Text under study>
Segment Open

China and the United States share vital interests in constraining North Korean and Iranian nuclear capabilities. Nonetheless, in the absence of senior dialogue and functional cooperation, U.S.-China non-proliferation cooperation efforts have all but ceased. The Trump administration’s unilateralist approach toward North Korean and Iranian proliferation has failed. North Korea has consolidated its nuclear capabilities and it has sped up its testing of nuclear-capable missiles and the time Iran would need to produce a nuclear weapon has been cut shorter. U.S. security requires engagement with China in a substantive and high-level non-proliferation dialogue and cooperation.

The United States has an interest in stopping illegal trade in dangerous drugs. The Trump administration has focused on smuggling of fentanyl from China into the United States. Over a 12 month period in 2018-2019, nearly 35,000 Americans died from fentanyl overdose. Nonetheless, Chinese cooperation has been intermittent, at best. In the context of the U.S. trade war against China and U.S. ideological attacks on the Chinese Communist Party, Chinese leaders have little incentive to help the United States manage its domestic drug problem.

The United States and China have a common interest in managing global climate change. As the two largest global emitters of CO2 gasses, no global effort to manage climate change can succeed without U.S.-China cooperation. And both the United States and China have experienced the effects of climate change on their societies and economies. But with the Trump administration’s all-of government policy, there is no longer a bilateral dialogue on climate change. Management of global problems requires shared leadership, not a competitive effort to promote zero-sum gain.

Realizing U.S. interests requires robust embassy staffing. In the decades after normalization of relations in 1979, embassy staffing expanded as management of common interests required extensive and regular consultations and cooperation. But during the Trump administration embassy staffing has declined and embassy officials are increasingly idle, as the administration deems dialogue and cooperation as harmful to national security. This is a false and costly assessment.

Segment Closed

Entries shown>
Segment Open

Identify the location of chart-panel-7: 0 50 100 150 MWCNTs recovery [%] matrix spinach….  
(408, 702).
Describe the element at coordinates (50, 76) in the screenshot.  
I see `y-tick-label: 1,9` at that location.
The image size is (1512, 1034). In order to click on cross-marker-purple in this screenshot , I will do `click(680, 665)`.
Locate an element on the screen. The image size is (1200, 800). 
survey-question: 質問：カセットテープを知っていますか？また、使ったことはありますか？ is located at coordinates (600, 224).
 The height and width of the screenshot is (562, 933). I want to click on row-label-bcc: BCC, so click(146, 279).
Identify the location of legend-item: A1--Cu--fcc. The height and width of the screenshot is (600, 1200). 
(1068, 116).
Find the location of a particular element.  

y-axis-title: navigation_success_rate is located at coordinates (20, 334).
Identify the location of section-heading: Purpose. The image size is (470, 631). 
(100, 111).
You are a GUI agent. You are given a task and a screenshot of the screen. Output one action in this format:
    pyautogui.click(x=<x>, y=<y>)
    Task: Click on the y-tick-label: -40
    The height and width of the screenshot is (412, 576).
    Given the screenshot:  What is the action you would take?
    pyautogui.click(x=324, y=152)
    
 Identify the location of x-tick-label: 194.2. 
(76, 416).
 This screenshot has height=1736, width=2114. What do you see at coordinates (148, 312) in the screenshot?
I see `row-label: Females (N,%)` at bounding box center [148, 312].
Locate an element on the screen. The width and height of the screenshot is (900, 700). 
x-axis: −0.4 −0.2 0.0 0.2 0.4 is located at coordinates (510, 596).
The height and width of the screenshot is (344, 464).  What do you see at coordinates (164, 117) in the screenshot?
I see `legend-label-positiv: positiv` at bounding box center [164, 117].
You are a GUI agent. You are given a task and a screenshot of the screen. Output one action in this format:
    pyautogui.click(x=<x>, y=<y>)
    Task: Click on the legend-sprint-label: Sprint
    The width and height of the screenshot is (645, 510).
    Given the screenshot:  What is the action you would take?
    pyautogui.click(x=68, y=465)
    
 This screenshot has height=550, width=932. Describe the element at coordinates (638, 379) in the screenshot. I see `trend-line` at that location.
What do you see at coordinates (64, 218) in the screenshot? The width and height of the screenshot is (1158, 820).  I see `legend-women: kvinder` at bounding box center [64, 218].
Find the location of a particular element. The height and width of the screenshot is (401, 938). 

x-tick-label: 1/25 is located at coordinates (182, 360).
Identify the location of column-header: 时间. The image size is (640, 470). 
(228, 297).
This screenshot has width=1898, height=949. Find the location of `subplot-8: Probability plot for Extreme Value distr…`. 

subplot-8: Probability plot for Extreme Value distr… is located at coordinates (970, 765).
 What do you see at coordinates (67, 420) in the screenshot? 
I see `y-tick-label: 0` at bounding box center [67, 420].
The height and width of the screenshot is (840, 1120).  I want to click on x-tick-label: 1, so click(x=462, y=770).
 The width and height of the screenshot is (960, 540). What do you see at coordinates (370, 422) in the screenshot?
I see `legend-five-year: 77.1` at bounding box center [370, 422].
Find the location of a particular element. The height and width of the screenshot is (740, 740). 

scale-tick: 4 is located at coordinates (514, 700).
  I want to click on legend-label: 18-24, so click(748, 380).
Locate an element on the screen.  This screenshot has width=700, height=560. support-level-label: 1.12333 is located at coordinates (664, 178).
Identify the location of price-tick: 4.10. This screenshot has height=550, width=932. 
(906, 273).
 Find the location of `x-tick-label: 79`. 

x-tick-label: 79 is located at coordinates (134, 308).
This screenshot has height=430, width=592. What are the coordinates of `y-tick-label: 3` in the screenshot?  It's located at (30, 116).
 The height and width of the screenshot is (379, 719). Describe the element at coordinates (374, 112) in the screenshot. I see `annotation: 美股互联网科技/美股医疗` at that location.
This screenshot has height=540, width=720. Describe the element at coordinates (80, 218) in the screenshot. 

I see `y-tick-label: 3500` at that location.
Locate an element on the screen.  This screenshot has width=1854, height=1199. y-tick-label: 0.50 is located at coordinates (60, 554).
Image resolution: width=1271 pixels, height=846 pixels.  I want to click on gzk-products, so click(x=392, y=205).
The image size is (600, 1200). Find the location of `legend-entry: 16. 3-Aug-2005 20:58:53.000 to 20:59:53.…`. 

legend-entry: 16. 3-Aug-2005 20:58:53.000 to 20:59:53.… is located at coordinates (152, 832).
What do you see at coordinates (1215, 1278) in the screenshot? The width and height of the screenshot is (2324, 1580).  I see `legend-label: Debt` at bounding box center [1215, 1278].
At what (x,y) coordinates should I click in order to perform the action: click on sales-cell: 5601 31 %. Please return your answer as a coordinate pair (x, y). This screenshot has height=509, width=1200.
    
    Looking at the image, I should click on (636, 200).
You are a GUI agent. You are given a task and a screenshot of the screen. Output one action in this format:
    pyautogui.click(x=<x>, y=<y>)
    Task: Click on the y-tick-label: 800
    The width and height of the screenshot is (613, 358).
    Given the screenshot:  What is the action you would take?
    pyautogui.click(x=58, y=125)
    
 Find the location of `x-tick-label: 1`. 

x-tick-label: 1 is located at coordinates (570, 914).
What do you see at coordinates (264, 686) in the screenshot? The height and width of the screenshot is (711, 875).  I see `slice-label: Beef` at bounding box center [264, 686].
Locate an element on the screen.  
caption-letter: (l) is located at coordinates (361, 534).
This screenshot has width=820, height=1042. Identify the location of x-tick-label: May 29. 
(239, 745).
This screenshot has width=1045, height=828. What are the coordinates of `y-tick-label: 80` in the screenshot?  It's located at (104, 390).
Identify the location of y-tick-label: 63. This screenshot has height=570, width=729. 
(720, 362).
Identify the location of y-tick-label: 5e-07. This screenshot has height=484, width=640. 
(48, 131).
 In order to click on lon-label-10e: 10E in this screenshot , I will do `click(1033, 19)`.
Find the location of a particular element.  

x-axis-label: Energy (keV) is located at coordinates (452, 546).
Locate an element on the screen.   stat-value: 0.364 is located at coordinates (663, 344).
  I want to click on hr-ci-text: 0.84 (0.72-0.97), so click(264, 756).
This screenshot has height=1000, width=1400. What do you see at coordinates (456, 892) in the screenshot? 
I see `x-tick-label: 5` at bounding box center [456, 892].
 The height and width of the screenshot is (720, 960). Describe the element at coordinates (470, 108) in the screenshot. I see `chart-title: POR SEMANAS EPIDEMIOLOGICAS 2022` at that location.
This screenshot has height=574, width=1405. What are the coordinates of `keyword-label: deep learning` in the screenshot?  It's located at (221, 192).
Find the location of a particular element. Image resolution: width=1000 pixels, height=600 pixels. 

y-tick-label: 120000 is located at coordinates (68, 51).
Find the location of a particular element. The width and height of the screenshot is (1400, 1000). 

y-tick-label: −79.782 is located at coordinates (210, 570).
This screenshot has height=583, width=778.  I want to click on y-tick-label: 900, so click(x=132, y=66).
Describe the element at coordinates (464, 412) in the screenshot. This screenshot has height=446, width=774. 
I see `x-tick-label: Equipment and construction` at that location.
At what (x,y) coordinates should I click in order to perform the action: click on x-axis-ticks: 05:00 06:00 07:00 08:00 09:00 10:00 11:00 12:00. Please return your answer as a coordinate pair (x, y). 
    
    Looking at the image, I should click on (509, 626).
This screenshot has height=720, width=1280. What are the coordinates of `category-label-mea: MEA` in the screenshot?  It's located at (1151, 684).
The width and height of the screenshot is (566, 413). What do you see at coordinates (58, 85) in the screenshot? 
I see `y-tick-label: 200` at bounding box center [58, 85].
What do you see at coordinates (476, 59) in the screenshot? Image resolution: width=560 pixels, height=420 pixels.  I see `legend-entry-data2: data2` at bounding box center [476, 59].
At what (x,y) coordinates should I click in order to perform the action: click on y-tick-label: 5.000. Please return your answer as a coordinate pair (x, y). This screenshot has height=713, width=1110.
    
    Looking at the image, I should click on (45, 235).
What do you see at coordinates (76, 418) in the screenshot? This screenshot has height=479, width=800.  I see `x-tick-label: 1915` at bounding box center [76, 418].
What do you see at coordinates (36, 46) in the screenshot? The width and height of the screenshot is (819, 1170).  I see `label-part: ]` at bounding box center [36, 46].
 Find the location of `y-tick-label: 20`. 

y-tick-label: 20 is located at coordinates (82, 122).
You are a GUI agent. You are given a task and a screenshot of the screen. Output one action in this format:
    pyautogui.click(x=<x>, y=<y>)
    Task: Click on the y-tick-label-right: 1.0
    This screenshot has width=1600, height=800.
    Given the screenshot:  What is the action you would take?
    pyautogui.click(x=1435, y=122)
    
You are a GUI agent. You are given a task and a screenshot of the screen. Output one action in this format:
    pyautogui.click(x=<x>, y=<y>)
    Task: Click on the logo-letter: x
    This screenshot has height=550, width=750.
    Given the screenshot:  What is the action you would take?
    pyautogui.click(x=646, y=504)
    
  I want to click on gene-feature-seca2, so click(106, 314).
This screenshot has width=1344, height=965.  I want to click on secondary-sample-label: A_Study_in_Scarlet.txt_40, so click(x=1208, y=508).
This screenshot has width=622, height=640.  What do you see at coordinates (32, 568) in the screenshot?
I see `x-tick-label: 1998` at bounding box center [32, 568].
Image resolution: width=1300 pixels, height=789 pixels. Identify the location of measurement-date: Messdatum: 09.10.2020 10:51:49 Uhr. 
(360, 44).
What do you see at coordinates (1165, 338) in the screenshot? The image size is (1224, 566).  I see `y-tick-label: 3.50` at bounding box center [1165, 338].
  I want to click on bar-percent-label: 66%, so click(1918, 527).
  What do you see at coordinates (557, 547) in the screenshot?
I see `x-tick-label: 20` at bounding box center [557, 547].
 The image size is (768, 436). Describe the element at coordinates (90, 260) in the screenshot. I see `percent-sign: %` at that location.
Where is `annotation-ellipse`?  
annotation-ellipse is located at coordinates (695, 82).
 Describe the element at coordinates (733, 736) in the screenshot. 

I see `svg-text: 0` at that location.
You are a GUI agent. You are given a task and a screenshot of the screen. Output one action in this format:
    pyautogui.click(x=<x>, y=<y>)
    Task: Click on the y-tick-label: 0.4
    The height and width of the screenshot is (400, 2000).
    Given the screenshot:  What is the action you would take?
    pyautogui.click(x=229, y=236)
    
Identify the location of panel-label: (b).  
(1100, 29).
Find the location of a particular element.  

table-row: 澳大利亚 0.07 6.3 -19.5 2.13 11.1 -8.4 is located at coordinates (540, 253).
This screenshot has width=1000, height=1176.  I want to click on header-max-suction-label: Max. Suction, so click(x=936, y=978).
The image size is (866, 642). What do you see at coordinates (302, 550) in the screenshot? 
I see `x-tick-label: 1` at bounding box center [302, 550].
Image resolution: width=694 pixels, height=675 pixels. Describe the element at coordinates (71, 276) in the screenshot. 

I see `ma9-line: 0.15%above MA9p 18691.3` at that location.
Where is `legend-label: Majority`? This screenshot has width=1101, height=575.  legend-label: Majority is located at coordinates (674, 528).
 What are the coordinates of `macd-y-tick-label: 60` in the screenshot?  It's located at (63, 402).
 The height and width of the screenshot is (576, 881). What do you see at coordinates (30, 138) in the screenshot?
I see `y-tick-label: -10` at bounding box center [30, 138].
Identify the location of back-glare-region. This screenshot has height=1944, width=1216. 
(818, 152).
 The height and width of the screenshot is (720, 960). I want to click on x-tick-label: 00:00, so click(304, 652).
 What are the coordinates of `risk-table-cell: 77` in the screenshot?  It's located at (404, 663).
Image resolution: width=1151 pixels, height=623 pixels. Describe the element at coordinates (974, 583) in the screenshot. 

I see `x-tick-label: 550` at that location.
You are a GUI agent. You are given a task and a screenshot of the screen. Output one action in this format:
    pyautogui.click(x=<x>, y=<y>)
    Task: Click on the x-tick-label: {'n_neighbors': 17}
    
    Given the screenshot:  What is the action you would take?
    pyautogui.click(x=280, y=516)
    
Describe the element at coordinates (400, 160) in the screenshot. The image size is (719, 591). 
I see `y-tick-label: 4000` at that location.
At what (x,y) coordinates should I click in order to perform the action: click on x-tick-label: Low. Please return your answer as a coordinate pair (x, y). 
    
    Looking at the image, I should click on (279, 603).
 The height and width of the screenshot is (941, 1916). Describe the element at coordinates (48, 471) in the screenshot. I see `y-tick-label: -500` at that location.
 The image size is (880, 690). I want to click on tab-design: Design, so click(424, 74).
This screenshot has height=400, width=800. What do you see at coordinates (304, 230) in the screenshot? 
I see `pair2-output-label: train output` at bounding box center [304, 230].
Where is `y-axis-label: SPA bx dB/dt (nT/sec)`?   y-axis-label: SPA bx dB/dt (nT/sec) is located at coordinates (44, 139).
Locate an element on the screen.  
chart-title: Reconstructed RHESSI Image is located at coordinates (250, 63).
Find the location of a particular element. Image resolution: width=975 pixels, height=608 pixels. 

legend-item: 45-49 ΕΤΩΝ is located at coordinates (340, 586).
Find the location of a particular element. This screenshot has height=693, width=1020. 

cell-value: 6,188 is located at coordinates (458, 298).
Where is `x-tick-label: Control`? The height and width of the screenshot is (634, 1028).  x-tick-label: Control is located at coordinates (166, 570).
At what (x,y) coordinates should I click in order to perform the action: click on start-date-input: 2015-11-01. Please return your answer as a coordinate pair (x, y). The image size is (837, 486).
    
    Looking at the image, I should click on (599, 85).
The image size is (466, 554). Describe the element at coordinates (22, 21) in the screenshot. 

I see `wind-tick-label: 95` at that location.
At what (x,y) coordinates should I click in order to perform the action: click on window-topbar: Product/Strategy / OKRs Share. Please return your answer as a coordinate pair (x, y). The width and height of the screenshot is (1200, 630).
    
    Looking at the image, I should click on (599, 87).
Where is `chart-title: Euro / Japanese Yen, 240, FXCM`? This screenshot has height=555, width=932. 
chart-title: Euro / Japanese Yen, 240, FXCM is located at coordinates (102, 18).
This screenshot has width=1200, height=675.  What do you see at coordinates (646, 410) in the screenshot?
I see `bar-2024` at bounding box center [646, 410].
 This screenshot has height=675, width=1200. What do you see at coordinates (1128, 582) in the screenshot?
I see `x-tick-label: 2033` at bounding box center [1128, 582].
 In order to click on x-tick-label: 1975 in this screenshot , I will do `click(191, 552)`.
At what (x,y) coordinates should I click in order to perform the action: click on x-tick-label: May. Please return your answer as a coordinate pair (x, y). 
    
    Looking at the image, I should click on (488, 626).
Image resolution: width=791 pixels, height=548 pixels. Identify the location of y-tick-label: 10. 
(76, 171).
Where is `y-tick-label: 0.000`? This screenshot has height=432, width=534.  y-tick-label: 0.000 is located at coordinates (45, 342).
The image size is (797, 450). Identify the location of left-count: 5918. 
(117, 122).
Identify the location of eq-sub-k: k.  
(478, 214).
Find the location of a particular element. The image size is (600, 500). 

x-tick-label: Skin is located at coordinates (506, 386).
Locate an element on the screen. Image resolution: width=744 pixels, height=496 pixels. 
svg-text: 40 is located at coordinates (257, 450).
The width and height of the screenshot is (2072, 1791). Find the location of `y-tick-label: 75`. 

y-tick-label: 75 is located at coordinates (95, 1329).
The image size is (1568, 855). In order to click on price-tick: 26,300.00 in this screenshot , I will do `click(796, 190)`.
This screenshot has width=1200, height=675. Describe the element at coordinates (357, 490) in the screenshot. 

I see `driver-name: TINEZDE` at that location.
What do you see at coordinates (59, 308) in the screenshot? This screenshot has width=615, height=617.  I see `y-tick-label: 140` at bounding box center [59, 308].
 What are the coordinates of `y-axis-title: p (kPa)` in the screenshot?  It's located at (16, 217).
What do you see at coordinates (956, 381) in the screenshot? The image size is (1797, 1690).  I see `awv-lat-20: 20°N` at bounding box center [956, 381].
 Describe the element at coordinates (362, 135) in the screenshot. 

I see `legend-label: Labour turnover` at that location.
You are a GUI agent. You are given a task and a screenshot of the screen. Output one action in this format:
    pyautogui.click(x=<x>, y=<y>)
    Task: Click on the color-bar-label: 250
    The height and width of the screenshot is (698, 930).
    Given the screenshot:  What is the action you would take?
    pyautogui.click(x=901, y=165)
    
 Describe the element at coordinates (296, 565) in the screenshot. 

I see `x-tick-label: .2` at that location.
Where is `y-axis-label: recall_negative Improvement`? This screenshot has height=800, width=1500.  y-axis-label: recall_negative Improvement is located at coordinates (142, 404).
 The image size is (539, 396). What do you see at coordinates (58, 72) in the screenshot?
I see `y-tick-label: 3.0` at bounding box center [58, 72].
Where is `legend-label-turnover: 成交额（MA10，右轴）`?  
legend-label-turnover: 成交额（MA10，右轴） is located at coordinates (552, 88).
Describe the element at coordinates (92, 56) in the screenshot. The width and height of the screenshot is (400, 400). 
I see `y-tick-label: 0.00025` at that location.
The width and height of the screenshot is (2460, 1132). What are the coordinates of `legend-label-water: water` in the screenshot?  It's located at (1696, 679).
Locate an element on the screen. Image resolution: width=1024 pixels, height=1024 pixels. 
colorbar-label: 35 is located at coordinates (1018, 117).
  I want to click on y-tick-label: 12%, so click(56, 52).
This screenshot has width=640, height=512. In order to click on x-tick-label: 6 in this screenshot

Segment Closed

Activity> Copy out the passage on U.S.-China cooperation word for word, from its first sentence to its last.

Written answer>
China and the United States share vital interests in constraining North Korean and Iranian nuclear capabilities. Nonetheless, in the absence of senior dialogue and functional cooperation, U.S.-China non-proliferation cooperation efforts have all but ceased. The Trump administration’s unilateralist approach toward North Korean and Iranian proliferation has failed. North Korea has consolidated its nuclear capabilities and it has sped up its testing of nuclear-capable missiles and the time Iran would need to produce a nuclear weapon has been cut shorter. U.S. security requires engagement with China in a substantive and high-level non-proliferation dialogue and cooperation.

The United States has an interest in stopping illegal trade in dangerous drugs. The Trump administration has focused on smuggling of fentanyl from China into the United States. Over a 12 month period in 2018-2019, nearly 35,000 Americans died from fentanyl overdose. Nonetheless, Chinese cooperation has been intermittent, at best. In the context of the U.S. trade war against China and U.S. ideological attacks on the Chinese Communist Party, Chinese leaders have little incentive to help the United States manage its domestic drug problem.

The United States and China have a common interest in managing global climate change. As the two largest global emitters of CO2 gasses, no global effort to manage climate change can succeed without U.S.-China cooperation. And both the United States and China have experienced the effects of climate change on their societies and economies. But with the Trump administration’s all-of government policy, there is no longer a bilateral dialogue on climate change. Management of global problems requires shared leadership, not a competitive effort to promote zero-sum gain.

Realizing U.S. interests requires robust embassy staffing. In the decades after normalization of relations in 1979, embassy staffing expanded as management of common interests required extensive and regular consultations and cooperation. But during the Trump administration embassy staffing has declined and embassy officials are increasingly idle, as the administration deems dialogue and cooperation as harmful to national security. This is a false and costly assessment.